For Portfolio Companies

  1. Current AI adoption: Where is the company using AI today? Is it meaningful or cosmetic?

  2. AI vulnerability: Which business functions could be disrupted by AI capabilities that don't yet exist but likely will within the investment horizon?

  3. Data assets: Does the company have proprietary data that becomes more valuable in an AI world?

  4. Talent: Does the company have (or can it attract) AI-capable talent?

  5. Competitive dynamics: How does AI affect the competitive landscape? Does it favor incumbents or challengers?

For Fund Managers

  1. AI integration: How is the manager using AI in sourcing, diligence, and portfolio management?

  2. Sector exposure: What's the portfolio's exposure to AI-vulnerable vs. AI-advantaged sectors?

  3. Time horizon alignment: Do investment theses account for AI-driven changes over the fund's life?

For Specific Deals

  1. Base case resilience: Does the investment thesis hold if AI capabilities advance faster than expected?

  2. Downside scenarios: What happens if AI disrupts the business model? Is there downside protection?

  3. Upside optionality: Could AI create unexpected value in this investment?


What We Don't Know

Honest uncertainty acknowledgment:

Pace of progress: AI capabilities could advance faster or slower than current trajectories suggest.

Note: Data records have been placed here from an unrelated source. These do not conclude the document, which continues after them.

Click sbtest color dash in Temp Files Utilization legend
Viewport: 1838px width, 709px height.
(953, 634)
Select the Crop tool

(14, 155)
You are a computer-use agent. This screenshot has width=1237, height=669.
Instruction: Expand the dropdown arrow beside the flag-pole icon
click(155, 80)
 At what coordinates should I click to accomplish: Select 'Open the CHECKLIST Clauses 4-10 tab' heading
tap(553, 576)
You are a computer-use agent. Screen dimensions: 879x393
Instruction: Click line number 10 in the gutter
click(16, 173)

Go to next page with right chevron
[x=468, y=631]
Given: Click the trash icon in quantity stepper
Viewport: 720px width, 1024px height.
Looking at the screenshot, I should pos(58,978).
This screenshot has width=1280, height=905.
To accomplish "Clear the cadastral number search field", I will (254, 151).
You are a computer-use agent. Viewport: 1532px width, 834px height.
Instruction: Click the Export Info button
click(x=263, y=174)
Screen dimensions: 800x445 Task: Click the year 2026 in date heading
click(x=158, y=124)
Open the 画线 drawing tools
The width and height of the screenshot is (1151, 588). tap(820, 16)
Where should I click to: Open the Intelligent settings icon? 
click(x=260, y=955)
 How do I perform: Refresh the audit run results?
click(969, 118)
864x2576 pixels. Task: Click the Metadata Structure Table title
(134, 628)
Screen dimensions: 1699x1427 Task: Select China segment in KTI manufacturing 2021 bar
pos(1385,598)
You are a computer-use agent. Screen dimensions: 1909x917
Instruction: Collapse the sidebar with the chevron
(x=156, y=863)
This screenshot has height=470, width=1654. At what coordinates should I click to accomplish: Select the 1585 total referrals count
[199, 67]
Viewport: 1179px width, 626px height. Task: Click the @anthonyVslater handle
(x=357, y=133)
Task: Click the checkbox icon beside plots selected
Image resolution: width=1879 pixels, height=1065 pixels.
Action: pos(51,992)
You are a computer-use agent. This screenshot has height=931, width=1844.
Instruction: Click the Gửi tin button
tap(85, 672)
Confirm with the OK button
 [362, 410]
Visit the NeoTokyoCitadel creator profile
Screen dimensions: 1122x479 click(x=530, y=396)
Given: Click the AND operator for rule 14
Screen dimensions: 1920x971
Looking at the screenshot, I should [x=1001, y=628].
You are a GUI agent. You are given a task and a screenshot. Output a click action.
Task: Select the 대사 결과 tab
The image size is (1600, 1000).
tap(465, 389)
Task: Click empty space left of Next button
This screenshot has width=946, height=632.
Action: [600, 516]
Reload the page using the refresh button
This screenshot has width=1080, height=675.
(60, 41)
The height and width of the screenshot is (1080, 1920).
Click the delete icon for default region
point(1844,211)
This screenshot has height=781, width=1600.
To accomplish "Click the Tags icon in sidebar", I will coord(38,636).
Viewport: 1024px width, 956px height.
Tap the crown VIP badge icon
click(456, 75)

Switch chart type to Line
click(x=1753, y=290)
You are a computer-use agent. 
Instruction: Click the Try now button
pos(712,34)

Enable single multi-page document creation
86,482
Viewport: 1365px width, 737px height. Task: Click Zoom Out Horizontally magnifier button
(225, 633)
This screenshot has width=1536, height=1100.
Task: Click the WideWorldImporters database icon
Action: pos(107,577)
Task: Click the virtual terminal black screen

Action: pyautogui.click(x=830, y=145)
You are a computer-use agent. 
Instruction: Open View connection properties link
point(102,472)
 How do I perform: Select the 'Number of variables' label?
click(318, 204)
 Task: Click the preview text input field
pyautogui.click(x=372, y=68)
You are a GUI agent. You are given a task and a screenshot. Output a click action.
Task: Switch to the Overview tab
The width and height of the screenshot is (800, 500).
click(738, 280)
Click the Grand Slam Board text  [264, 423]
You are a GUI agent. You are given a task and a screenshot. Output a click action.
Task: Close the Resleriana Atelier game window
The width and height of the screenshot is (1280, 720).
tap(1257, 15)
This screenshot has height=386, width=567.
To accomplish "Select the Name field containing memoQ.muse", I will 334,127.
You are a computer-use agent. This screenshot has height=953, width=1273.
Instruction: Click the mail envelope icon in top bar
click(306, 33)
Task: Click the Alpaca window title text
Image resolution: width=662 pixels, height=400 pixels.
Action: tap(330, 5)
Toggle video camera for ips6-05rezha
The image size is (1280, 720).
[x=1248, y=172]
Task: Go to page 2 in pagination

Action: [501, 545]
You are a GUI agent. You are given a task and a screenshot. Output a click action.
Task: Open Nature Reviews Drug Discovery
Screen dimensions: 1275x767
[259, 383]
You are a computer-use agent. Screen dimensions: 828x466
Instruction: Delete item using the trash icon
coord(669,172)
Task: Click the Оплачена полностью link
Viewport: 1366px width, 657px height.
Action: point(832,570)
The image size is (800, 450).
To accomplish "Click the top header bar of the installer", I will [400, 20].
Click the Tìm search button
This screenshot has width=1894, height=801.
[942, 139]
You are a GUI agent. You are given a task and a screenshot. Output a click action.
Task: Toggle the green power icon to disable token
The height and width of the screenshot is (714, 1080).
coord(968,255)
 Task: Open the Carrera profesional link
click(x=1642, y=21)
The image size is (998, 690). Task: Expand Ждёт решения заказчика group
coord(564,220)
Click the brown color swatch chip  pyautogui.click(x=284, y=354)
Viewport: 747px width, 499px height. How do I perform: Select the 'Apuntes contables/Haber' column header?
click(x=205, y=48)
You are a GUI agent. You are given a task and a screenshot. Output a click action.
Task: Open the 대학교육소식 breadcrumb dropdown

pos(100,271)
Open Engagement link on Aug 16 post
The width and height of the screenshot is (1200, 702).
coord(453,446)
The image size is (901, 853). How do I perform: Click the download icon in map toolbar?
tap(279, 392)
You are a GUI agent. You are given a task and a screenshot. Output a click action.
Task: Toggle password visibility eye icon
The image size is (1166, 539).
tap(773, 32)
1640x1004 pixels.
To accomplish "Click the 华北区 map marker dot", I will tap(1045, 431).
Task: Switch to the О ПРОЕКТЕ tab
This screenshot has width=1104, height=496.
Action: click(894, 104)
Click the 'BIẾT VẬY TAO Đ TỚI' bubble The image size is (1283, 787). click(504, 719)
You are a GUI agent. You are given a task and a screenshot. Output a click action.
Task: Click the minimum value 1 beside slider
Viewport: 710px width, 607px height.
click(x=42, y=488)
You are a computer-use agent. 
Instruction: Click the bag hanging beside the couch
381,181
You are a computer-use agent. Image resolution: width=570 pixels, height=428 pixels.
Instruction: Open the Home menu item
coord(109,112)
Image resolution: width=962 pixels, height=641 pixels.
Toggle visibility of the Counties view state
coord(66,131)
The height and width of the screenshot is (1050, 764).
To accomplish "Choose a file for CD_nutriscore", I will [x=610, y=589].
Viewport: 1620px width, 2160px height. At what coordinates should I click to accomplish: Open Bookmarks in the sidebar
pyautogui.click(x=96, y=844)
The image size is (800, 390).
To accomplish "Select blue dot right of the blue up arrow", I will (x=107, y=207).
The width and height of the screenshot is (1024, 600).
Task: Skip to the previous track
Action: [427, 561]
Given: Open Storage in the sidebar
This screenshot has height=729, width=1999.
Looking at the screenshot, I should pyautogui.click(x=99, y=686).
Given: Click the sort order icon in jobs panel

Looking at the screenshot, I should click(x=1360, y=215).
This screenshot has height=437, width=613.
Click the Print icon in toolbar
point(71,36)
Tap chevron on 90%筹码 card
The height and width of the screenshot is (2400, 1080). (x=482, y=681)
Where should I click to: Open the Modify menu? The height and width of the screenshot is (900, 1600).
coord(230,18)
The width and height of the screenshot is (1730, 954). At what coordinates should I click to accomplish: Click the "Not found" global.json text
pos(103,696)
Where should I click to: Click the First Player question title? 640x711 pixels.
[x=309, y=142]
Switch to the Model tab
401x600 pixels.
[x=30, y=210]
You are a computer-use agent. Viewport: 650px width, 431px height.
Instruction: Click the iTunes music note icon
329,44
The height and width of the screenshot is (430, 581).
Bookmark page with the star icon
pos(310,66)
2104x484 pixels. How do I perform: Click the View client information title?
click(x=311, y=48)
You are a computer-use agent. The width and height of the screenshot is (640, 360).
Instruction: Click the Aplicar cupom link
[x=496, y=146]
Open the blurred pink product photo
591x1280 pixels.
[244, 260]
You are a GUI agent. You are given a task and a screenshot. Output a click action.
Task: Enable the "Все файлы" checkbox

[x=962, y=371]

Breakthroughs are inherently unpredictable.

Adoption speed: Technology availability ≠ adoption. Organizational, regulatory, and social factors determine how quickly AI is actually deployed.

Economic distribution: Will AI productivity gains be broadly shared or concentrated? This affects everything from consumer spending to political stability.

Regulatory evolution: Governments may restrict AI development or deployment in ways that alter trajectories. This is especially uncertain given geopolitical competition.

Black swans: Major AI failures, breakthroughs, or unforeseen applications could change everything.

The appropriate investor response isn't to predict the unpredictable but to build portfolios resilient to multiple scenarios.


Key Takeaways

  1. AI transformation is real but timeline is longer than headlines suggest. Useful augmentation today; reliable automation of complex work still years away.

  2. The 7-10 year investment horizon matters. Private market investments made today will mature in a meaningfully different AI environment. Factor this into underwriting.

  3. Canada has advantages (talent, research) and disadvantages (scale, capital, brain drain). The net impact depends on policy and corporate execution.

  4. AI affects every asset class differently. Data centers are obvious winners. Office real estate faces uncertainty. Private credit underwriting transforms. Each requires specific analysis.

  5. Financial education and advisory are being transformed. Information is more accessible; trust and curation become more valuable. Alts Insider is evolving with this shift.

  6. Due diligence must evolve. Asking "what does this company look like in an AI-enabled world?" should be standard for every investment.

  7. Uncertainty is the honest answer. Anyone claiming precise knowledge of AI's 10-year impact is overconfident. Build for resilience across scenarios.


This guide is educational content only. It does not constitute investment advice or a recommendation of any specific security. Consult a registered advisor before making investment decisions.